Biti, who is also the legislator for Harare East was speaking in the National Assembly after Finance and Economic Minister, Mthuli Ncube presented a ministerial statement on the state of the economy on Thursday.
Just recently, the government announced a raft of controversial measures aimed at ‘curbing’ the runaway inflation and stabilising the Zimbabwe dollar. Some of the measures include the ban on lending by banks, which has been criticised as lacking economic sense.
“We cannot rule by decree; this is not a monarchy,” said Biti.
“How can we wake up as Members of Parliament and be told that banks have been banned? It is unconstitutional and we hold the powers. How can we wake up and be told that Capital Gains [tax] is now 40%? How can we wake up and be told that intermediated money transfer tax is now 4%? How can we wake up and be told that to withdraw your own money, USD$1000 you have to pay a 2% levy?”
He said it was important for the government to respect the august House adding as MPs, they were elected to carry out the functions defined in the Constitution.
“My points of clarification to the esteemed Minister of Finance are three or four,” said Biti.
“The first one is that anything that is done by the government and the authorities must be done within the four corners of the law. The decision taken to ban or suspend bank lending has not been done by force of law. There is no Statutory Instrument (SI), even if there was, that SI would clearly be unconstitutional because our Constitution guarantees the right to freedom of trade, freedom of the profession, and the right to labour.”
He went on to say the increase in capital gains tax on trades under 270 days from 20% to 40% requires amendment of the Income Tax Act and only Parliament can do that.
“Parliament has not passed such an amendment,” he said.
“The increase of Intermediated Money Transfer (IMMT) on United States dollars from fifty cents to 4% on the United States dollar also requires an amendment to Section 22 (G) of the Income Tax Act. Only this Parliament can do that and we have not done that. So my point of clarification is why the Minister is taking and announcing measures which have not been anchored on law and changes by Parliament?”
He added that the government should also repeal the Statutory Instrument (SI) which established the ZUPCO monopoly.
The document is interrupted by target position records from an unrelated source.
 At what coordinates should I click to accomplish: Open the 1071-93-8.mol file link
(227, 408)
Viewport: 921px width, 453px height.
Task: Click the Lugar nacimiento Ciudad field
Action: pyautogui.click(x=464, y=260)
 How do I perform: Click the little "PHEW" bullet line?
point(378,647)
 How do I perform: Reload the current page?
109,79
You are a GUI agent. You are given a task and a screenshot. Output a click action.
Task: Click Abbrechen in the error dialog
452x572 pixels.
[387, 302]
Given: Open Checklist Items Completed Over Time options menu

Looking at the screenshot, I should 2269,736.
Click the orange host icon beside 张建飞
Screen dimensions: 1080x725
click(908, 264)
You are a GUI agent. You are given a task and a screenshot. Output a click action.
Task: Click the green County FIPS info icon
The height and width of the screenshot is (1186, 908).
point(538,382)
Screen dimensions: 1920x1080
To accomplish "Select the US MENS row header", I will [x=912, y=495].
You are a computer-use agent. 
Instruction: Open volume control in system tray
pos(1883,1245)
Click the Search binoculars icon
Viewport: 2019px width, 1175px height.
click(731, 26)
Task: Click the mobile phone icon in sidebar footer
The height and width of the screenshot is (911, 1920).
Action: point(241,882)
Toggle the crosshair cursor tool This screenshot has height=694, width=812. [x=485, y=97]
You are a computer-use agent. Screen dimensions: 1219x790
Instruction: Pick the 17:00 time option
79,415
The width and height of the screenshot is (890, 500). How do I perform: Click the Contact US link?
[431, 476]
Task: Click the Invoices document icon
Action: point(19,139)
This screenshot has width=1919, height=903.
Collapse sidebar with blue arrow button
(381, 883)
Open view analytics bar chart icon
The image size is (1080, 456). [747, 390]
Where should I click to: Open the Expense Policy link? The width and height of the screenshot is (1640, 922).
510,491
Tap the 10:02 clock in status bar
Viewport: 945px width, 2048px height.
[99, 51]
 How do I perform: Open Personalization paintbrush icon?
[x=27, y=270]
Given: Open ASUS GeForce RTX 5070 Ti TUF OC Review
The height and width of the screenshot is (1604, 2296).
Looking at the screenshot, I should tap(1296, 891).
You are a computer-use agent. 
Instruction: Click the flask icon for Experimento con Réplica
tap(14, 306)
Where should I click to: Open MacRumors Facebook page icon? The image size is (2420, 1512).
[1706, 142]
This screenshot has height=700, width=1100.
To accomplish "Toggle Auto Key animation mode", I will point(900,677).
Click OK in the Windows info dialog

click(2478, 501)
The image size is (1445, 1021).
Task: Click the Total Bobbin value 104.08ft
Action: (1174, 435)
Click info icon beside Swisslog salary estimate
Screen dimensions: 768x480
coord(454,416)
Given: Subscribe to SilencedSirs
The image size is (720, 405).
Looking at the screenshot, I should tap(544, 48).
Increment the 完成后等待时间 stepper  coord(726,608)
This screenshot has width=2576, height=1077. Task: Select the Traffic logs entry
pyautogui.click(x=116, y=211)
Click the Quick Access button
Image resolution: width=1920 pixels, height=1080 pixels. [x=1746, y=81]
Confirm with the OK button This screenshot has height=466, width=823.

“The monopoly of ZUPCO was introduced by Section 4 (2) (e) of the COVID regulations, SI 83 of 2020,” said Biti.
“If the government is genuine about introducing other players which we welcome because we are suffering as commuters, Section 4 (2) (e) must be repealed. It has not been repealed. We appeal that the government must act within the law and the government must respect this august House.”